Aquela turma de pesquisadores do projeto "Sonhos em tempos da pandemia", que vem recolhendo e analisando relatos oníricos dos últimos meses, já deve ter topado com muitos pesadelos parecidos com o meu: sonhei que a Avenida Anita Garibaldi, no discreto trecho entre a Silva Jardim e a Arthur Rocha, havia se tornado um campo de batalha.
Eu tentava chegar em casa, a pé, ainda contente por ter acabado de escutar no rádio uma música nova do Nei Lisboa (fica a dica, Nei) quando avistei os blindados estacionados na frente do Zaffari da Anita. Soldados armados corriam de um lado para o outro entre farmácias e lojas de móveis, tiros estilhaçavam os vidros de uma agência bancária, o posto da esquina já corria o risco de explodir. Em meio a todo esse caos, meus vizinhos, confusos como eu, não sabiam para onde correr. Meu dilema era decidir se tentava chegar em casa de qualquer jeito ou se fugia dali o mais rápido possível. A angústia de não conseguir avançar na confusão nem chegar em casa fez com que eu acordasse.

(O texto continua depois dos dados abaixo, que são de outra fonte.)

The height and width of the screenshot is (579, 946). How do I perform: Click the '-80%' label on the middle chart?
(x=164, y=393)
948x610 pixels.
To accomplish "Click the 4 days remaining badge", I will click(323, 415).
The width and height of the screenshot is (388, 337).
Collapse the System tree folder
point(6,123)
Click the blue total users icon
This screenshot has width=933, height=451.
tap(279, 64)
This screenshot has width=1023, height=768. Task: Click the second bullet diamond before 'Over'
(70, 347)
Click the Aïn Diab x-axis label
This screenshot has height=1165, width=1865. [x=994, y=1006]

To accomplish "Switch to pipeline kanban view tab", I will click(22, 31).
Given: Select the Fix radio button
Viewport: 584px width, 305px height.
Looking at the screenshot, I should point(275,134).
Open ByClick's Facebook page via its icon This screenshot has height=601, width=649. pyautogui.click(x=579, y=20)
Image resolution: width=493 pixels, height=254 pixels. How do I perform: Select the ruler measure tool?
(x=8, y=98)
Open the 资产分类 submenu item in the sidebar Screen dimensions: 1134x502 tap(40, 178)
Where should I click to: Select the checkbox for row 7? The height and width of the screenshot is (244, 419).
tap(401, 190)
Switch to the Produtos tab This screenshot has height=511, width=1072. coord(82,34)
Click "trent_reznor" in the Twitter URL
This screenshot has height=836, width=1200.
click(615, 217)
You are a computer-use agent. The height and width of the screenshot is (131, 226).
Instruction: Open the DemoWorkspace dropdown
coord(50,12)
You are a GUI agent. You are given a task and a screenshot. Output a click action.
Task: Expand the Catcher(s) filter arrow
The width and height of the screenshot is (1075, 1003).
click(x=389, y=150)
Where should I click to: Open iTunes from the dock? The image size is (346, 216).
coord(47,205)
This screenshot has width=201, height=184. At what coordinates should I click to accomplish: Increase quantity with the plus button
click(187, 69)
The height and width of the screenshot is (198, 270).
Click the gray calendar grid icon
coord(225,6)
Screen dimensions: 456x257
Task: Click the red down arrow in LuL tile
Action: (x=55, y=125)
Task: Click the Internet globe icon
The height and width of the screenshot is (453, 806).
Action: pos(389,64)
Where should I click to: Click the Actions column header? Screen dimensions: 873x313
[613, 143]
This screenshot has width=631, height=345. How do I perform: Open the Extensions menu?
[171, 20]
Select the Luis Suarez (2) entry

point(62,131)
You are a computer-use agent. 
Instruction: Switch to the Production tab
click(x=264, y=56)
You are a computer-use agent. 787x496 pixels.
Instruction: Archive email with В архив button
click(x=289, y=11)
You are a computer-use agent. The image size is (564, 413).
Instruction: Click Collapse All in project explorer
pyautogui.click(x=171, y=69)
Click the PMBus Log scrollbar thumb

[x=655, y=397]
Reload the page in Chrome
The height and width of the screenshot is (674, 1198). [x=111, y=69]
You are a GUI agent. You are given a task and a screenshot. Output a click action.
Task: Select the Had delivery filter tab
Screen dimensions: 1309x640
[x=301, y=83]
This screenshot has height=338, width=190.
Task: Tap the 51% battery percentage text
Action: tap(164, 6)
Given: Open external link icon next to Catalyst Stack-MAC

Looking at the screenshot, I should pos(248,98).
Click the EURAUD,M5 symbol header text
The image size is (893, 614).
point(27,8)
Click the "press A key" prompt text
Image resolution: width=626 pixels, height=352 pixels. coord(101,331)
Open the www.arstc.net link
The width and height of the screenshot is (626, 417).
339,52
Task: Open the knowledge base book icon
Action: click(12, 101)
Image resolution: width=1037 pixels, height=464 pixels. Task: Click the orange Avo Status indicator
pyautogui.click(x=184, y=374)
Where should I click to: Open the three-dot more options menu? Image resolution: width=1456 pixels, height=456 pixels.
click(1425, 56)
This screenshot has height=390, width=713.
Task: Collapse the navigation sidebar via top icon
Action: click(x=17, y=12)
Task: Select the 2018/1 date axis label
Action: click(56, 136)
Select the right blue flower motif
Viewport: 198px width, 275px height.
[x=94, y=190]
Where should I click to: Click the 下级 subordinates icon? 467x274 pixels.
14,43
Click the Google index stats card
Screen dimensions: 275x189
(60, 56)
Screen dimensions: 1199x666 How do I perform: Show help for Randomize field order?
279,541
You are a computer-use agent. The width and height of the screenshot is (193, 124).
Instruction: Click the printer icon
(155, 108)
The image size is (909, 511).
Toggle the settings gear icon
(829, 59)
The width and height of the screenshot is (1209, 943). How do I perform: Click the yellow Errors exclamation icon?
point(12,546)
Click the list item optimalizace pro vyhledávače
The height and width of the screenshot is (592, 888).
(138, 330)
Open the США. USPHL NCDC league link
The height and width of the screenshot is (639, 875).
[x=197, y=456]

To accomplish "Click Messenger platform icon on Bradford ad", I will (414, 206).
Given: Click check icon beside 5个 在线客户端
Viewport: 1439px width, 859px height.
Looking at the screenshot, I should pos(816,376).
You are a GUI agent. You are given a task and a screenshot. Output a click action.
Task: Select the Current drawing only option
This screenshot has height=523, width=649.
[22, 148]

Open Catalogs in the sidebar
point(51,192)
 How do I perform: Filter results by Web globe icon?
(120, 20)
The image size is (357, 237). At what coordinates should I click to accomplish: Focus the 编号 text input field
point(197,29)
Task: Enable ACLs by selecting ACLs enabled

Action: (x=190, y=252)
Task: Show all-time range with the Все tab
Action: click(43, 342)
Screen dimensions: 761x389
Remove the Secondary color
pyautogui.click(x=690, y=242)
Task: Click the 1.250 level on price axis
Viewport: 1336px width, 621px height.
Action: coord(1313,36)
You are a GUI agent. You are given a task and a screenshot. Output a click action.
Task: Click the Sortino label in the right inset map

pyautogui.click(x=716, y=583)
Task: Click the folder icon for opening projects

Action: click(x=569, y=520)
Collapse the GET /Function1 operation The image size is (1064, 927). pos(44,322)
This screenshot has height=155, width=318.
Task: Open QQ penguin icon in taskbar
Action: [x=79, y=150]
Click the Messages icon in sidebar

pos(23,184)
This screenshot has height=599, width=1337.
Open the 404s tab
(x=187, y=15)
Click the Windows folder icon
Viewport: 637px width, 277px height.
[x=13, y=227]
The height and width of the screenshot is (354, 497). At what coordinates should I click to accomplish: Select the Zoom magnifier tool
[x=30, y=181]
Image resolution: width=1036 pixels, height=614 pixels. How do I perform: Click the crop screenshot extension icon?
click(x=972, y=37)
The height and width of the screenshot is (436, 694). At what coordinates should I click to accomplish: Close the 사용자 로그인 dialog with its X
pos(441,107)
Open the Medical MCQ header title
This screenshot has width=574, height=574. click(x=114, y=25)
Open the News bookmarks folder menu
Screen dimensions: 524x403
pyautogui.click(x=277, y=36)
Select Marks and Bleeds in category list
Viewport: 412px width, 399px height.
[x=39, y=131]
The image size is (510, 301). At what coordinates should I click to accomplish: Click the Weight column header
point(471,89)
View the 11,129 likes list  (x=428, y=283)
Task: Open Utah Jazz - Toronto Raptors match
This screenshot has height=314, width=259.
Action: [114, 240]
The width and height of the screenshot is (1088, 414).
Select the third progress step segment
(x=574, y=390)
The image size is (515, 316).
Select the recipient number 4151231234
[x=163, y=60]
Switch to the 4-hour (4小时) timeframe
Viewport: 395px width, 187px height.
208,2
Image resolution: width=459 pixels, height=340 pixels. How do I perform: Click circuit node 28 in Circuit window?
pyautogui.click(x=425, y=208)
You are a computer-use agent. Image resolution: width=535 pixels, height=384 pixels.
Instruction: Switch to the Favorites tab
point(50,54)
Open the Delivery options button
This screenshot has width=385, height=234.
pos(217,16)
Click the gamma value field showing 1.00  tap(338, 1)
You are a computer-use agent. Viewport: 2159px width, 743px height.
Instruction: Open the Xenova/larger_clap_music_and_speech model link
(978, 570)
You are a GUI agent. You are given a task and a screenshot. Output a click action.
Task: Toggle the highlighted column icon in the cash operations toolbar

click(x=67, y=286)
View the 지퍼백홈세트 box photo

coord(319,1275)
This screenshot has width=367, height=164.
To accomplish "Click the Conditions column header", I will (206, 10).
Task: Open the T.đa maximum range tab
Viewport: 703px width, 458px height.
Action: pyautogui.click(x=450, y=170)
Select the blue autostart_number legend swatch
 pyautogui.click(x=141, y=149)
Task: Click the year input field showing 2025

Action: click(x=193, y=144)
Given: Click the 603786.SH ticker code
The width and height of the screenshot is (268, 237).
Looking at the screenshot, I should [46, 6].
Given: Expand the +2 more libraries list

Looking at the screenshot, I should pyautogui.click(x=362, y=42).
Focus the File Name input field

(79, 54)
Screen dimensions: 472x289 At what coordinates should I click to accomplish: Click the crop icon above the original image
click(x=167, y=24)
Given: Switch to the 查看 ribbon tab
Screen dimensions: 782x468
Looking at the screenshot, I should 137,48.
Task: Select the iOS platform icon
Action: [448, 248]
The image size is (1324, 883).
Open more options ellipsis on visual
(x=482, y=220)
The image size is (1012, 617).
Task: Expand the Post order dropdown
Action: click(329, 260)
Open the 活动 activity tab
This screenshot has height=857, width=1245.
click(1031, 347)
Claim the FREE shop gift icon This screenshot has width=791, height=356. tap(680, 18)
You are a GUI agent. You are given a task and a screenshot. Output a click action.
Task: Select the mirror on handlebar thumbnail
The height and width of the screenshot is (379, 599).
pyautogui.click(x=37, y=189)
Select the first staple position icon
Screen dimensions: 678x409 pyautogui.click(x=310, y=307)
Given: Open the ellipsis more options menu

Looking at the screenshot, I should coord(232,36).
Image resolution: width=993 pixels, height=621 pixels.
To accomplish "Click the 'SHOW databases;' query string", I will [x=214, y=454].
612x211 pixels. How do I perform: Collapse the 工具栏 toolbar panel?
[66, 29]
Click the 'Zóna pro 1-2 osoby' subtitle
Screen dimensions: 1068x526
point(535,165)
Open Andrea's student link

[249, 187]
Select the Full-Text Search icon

Não é muito difícil rastrear as origens do "conteúdo manifesto" (a historinha que o sonho conta) ou os sentimentos mais profundos tentando vir à tona disfarçados. Nos últimos dias, já fora do Brasil, tenho conversado com muitos amigos angustiados com a situação de colapso em Porto Alegre. Não raramente, metáforas de guerra aparecem nas conversas: bunkers, bombardeios, sacrifícios, insegurança, medo de morrer. "Em tempos de racionamento de liberdade e satisfação pessoal, temos que comemorar cada batata de boa notícia que trazemos para casa", me vi consolando uma amiga, talvez exagerando um pouco no tom de autoajuda.
O fato é que quando a coisa aperta, até autoajuda ajuda. Lembrei daquele slogan motivacional lançado na Grã-Bretanha no início da II Guerra que se tornou mania mundial por volta de 2012. Durante algum tempo, as infinitas variações do "Keep Calm and Carry On" estamparam memes, camisetas, quadrinhos, almofadas, panos de prato... E, assim como a moda veio, foi. A certa altura, "Keep Calm and Carry On" virou o Romero Britto dos slogans motivacionais: ninguém aguentava mais.
É uma pena que a frase tenha se tornado xarope antes do tempo. Ou talvez o sucesso repentino de 10 anos atrás tenha sido uma espécie de alerta cósmico a respeito do que viria a acontecer nos anos seguintes: não uma guerra, mas uma pandemia que exige de nós não apenas as batatas que garantem a sobrevivência individual mas o espírito de coletividade que permite enfrentar os piores tipos de calamidade.
Em 2021, nunca foi tão importante exercitar a fleuma britânica de tentar manter a calma e tocar a vida mesmo quando uma bomba ameaça desabar sobre o seu telhado no meio da noite. Mas é preciso atualizar o mais conhecido slogan de resiliência do século 20 para as urgências do presente: Keep Calm, Carry On, mas não esqueça de usar máscaras e ficar em casa se puder.